▶ Data to use
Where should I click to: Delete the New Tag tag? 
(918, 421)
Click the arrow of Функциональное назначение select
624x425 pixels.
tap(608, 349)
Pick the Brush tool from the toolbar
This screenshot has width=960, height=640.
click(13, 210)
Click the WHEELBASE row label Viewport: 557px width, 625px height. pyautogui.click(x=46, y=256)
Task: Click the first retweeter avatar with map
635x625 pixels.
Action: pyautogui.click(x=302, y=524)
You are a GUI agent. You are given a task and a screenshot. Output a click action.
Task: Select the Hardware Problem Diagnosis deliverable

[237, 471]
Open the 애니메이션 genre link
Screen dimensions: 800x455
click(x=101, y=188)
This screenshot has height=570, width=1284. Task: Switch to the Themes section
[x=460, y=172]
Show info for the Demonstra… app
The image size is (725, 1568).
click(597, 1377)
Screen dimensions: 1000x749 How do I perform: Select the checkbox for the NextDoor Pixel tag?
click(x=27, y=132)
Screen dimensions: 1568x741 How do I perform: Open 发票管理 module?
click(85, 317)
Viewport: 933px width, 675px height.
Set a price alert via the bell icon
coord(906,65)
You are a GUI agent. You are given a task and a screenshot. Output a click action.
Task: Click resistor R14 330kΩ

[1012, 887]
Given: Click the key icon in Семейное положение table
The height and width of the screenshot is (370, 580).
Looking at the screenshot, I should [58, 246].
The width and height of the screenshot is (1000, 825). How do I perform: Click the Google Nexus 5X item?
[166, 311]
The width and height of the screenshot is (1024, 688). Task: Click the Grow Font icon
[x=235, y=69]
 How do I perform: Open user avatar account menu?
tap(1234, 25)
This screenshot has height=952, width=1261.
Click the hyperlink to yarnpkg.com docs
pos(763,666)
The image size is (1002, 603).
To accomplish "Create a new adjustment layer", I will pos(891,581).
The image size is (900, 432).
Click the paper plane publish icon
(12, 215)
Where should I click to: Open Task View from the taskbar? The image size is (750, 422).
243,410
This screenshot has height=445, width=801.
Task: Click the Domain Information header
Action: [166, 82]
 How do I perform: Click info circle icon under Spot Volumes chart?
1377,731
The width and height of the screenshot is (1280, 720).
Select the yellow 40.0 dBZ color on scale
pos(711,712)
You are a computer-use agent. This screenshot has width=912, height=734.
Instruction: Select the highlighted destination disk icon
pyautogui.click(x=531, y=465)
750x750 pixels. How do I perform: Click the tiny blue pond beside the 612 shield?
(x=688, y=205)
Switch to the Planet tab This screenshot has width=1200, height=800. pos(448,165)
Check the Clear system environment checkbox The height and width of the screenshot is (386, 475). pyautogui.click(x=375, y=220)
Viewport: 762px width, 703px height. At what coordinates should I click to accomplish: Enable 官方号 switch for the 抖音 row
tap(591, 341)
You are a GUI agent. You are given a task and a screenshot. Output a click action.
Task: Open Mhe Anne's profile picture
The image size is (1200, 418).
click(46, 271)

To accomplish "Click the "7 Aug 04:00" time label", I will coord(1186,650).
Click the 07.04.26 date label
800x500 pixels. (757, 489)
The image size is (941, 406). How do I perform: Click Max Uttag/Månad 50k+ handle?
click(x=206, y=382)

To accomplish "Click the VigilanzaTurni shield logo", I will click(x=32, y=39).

▶ Aim of the task
Out of the records above, pick each line that contains the string "will".

▶ Problem solution
To accomplish "Create a new adjustment layer", I will pos(891,581).
To accomplish "Click the "7 Aug 04:00" time label", I will coord(1186,650).
To accomplish "Click the VigilanzaTurni shield logo", I will click(x=32, y=39).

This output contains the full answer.